WHENEVER someone starts with the words "I don't want to sound demeaning or mean-spirited..." - you know what happens next.
Witness Roddy Doyle's small-minded sniping at The Commitments reunion tour...
Revealing himself to be baffled as to why they're reforming -- "they were never a band, that was just acting" -- it's ironic that a book which trumpets the notion of going for it, and ignoring the famous Irish spirit of begrudgery, should find its author indulging in a spot of the same.
For a man who has stayed true to his Dublin roots for so long, it's bizarre that Doyle should forget one simple fact -- it's not so much the book, as Alan Parker's superb movie treatment of it, and the combined talents of Andrew Strong, Angeline Ball, Colm Meaney et al, that have made him the household name he is.
Let the guys have their moment, Roddy, and stop being such a old moan.
Newspapers are running photographs of five middle-aged Irish people in suits, arms folded and pouting at the camera to show they 'mean business', which can only mean one thing -- Dragons' Den is back.
And while advance publicity for the show would have you believe that it's more relevant than ever, giving much-needed funds to entrepreneurs who are unable to secure it from a bank, it strikes me that the exact opposite is true. Dragons' Den, you see, is not about the contestants -- it's about the Dragons.
The cheesy way they introduce themselves to the participants -- "Hi Anne, my name's Sean..." -- is designed to seem that they're humble servants, while you know they're thinking to themselves, "Of course, you already know my name, after all I'm a rich and famous entrepreneur/ media mogul/ mentor and motivational speaker..."
The relentless way they plug their own businesses, reminding you of their "areas of expertise" or "portfolios of investments".

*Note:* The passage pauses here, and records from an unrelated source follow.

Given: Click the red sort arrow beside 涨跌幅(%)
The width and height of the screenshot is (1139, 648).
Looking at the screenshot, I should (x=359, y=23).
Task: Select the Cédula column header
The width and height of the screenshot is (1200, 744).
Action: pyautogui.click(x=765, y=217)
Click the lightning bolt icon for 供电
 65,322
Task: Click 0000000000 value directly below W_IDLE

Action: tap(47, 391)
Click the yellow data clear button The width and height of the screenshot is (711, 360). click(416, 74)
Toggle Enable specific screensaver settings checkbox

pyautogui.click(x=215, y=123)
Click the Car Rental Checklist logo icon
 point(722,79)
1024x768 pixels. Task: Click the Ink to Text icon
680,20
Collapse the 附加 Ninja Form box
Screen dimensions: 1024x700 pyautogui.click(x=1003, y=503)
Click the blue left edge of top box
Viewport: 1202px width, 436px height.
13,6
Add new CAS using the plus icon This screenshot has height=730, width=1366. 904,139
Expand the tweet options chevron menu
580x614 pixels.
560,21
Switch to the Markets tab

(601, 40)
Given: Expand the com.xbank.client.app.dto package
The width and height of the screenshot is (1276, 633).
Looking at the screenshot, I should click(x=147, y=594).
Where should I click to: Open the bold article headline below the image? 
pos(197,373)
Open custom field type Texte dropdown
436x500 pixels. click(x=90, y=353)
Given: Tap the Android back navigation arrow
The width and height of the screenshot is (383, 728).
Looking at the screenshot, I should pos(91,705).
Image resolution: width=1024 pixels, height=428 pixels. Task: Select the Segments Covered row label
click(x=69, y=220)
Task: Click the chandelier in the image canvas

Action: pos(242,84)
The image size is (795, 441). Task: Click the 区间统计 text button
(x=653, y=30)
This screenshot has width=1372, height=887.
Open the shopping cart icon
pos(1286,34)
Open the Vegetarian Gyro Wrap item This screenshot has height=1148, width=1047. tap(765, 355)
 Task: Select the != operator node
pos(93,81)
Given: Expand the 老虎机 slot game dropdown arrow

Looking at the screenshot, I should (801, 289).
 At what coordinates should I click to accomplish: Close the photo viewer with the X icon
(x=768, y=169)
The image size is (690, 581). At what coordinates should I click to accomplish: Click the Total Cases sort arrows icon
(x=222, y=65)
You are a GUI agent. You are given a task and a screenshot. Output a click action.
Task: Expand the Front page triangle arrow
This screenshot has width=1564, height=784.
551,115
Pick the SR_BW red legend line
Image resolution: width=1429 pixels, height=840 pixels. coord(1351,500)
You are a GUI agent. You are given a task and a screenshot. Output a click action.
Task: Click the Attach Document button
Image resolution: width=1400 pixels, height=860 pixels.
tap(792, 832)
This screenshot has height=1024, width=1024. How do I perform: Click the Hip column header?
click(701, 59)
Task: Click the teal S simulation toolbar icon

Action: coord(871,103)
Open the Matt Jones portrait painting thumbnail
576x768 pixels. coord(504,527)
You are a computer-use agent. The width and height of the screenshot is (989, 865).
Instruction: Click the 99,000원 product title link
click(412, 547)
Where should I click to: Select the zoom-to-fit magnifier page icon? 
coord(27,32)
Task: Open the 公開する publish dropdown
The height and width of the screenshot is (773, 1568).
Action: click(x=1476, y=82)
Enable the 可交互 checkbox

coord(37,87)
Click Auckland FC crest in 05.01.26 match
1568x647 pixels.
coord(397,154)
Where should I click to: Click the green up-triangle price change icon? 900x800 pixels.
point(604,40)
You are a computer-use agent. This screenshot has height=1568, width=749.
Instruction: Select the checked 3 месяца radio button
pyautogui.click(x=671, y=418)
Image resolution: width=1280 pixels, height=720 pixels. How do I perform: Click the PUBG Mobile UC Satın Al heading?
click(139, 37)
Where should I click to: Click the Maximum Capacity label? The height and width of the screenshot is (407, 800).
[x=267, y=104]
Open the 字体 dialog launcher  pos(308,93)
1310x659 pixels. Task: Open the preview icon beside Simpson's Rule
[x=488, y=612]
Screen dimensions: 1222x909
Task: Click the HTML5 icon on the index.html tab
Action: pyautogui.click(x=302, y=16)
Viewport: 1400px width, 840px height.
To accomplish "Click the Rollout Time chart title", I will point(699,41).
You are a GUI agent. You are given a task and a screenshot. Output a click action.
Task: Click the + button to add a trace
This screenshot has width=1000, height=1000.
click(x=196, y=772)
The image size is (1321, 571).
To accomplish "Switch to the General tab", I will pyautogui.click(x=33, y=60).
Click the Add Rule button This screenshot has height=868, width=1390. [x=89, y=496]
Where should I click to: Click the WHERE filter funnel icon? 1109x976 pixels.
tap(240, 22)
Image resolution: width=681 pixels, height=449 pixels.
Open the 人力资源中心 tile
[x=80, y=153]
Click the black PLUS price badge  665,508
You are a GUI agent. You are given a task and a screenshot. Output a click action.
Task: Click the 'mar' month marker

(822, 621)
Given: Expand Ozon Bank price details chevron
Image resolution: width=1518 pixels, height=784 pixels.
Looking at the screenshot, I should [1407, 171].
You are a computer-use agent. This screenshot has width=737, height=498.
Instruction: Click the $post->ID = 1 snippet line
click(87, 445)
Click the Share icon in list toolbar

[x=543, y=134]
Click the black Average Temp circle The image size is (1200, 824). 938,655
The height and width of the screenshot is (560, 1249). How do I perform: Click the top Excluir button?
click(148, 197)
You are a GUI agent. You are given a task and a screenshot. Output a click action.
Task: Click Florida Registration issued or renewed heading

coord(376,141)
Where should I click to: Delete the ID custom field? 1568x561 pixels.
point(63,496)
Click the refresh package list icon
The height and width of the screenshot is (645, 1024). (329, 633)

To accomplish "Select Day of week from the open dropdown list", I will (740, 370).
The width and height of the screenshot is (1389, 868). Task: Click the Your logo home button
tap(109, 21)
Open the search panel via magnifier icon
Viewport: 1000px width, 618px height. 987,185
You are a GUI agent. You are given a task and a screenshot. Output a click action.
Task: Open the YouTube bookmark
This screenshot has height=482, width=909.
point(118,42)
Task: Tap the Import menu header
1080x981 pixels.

The impossibly patronising way they deal with contestants, breaking off to bitch or smile knowingly among themselves, forcing the poor soul who's begging them for money to sit and wait while they finish their play-acting.
The smug look on their faces when they unleash an apparently spontaneous put-down, which in reality they've rehearsed a dozen times in their head. "Is this a Mars Bar, a Kit- Kat or a Curly-Wurly?" asked Gavin Duffy with a self-satisfied smirk, believing he'd just come out with a catchphrase to rank with 'Greed is Good", rather than having trotted out the kind of banal, meaningless pile of shite that crass, loud-shirted businessmen used to lob at each other over swanky lunches in Guilbaud's at the height of the Celtic Tiger.
Then we had Bobby Kerr comparing one unfortunate applicant as being "like the guy slicing cucumbers at a trade fair"... Look guys, we all get it that this is a TV show, and it needs to entertain.
But it's not the X Factor, where pathetically deluded wannabes are fair game to be ritually humiliated.
And the manner in which Marian Moloney and her porcelain dolls were included in the show last week, seemingly so that the Dragons could sneer at her, was totally unacceptable.
And it shows up the lie in their lofty claims that the show is something vital intoday's collapsed economy.
Far from being more relevant than ever, Dragons' Den is just a slick showcase for smug, middle-aged bores to rub people's noses in ttheir own massively over-hyped success.
And in 2011, that's not just vulgar and patronising -- it's downright offensive.